Here's what "codes like a bootcamp grad" usually translates to: you're solving problems correctly, but you're not writing code the way someone who learned CS theory-first would write it. Less consideration for edge cases, less defensive about state management, faster to reach for a library instead of understanding what it does under the hood.

The thing is — that's fixable in 3-6 months on the job, and honestly, plenty of self-taught engineers outpace CS grads by month 8. So the feedback itself isn't damning.

But the way they delivered it at final round? That's a red flag about their culture, not you. We rejected people with worse code all the time.
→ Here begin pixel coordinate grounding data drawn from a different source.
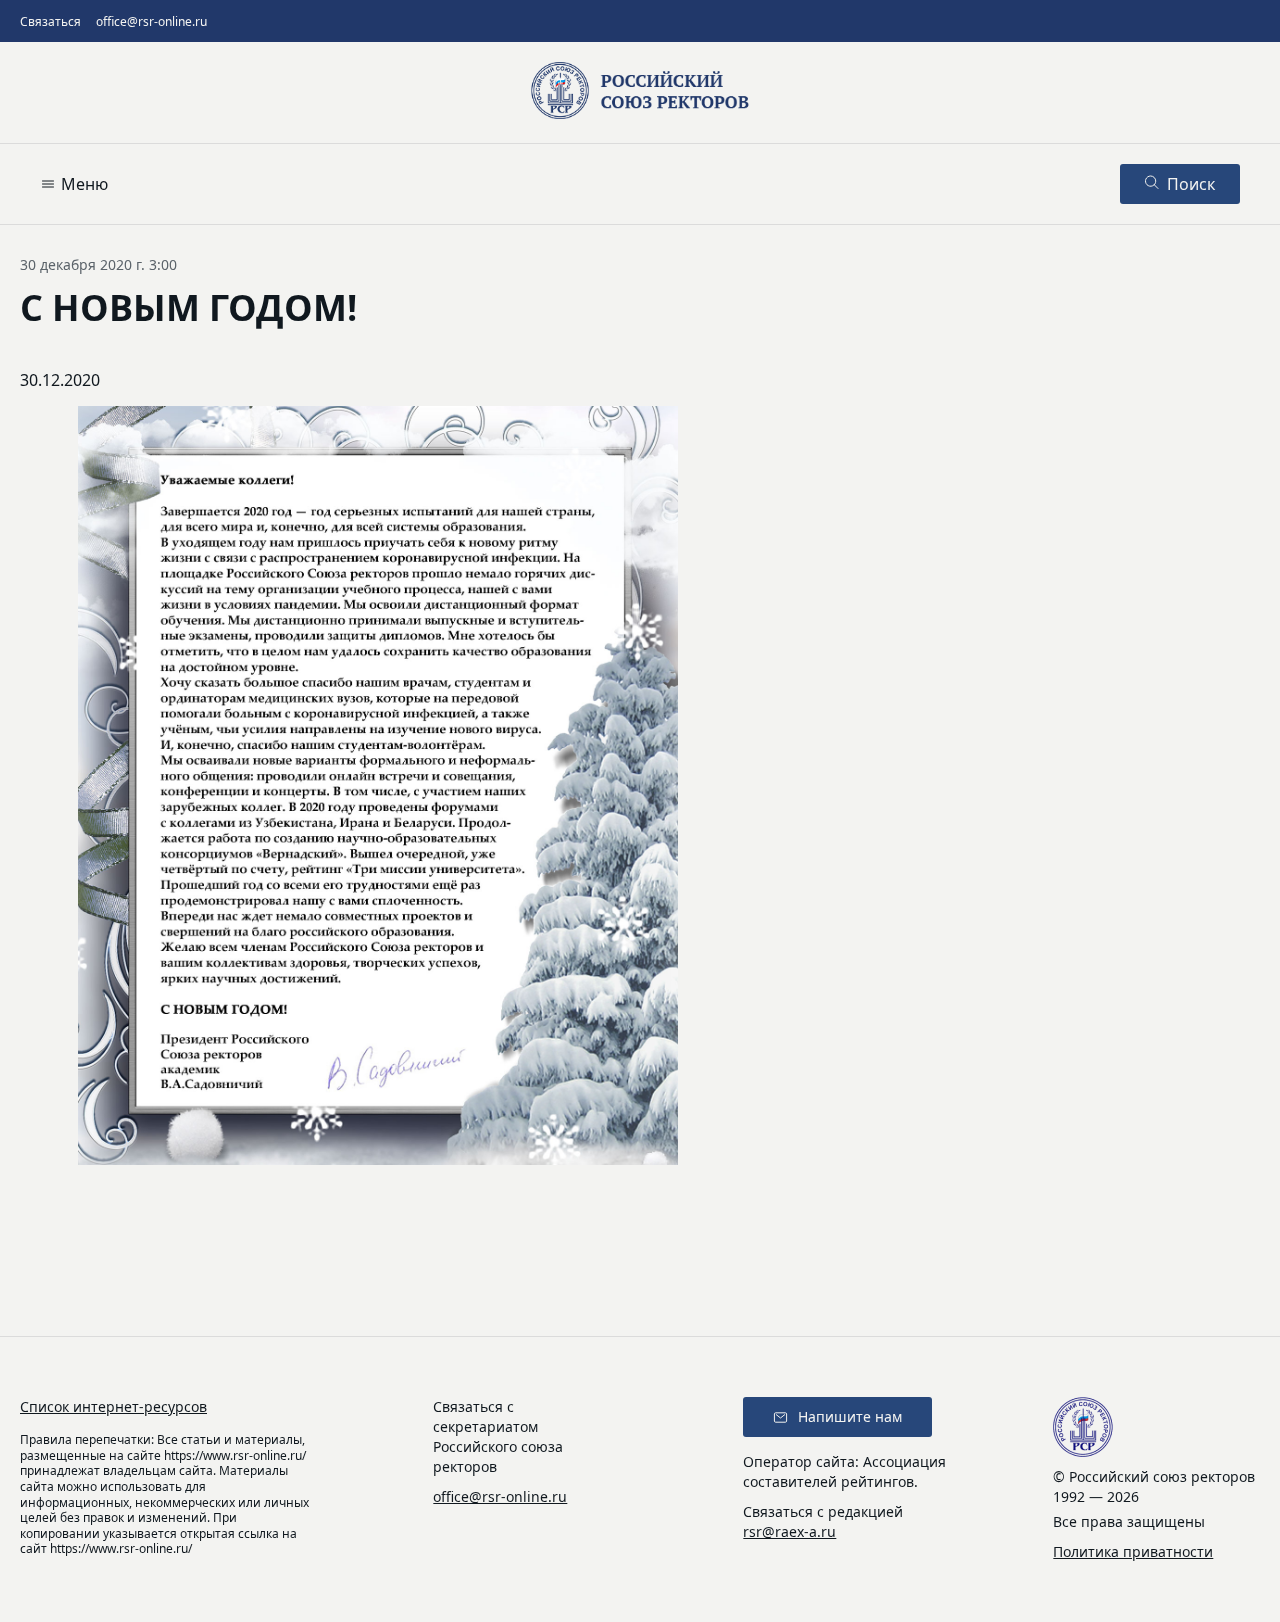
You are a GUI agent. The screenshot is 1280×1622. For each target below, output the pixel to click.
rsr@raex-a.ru (789, 1531)
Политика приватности (1133, 1551)
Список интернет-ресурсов (113, 1406)
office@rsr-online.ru (151, 21)
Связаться (50, 21)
We didn't make it a character judgment.

Here's what I'd actually do:

  • Pick one area of weakness from your code. Deep dive it. Not bootcamp-ify your whole style, just one thing. If it's state management, build a project with Redux or Zustand from scratch. Understand it.
  • When you interview next, ask specifically "What patterns do you use for X?" before they see your code. You'll learn what their bar actually is.
  • Don't over-correct. Some of the fastest shipping engineers I knew had bootcamp backgrounds. They just knew when to slow down.
  • 8 months in, you're not behind. That rejection tells you they wanted someone further along, not that you're not good.

    Mar 20

    That's a lazy critique—I've seen bootcamp grads outcode CS majors, and I've seen senior engineers write garbage; ask them what they actually meant.

    Mar 20

    Yeah, that's a brutal comment to land on. I switched careers too—teaching history to UX design bootcamp right now—and I've watched this play out with friends in dev roles. The thing is, that feedback is usually code for 'your architecture choices don't match what we'd expect at this level,' not that your bootcamp was bad.

    Here's what I've noticed: bootcamps teach you to ship fast and make it work. That's actually valuable. But larger teams care about things like test coverage, error handling edge cases, and how your code scales when someone else maintains it six months later. Not because bootcamp grads are lazy—just different priorities.

    Five rounds and still that rejection stings extra hard. But 8 months in with real contributions on GitHub? You're not a bootcamp grad anymore—you're someone with actual job experience. Next place won't use that line because they'll see the work. Sometimes it's just a bad fit with uptight interviewers who gatekeep unnecessarily.

    Mar 20

    Good question. My answer: stopped optimizing for career progression and started optimizing for learning rate. Short-term pay cut, long-term much better position.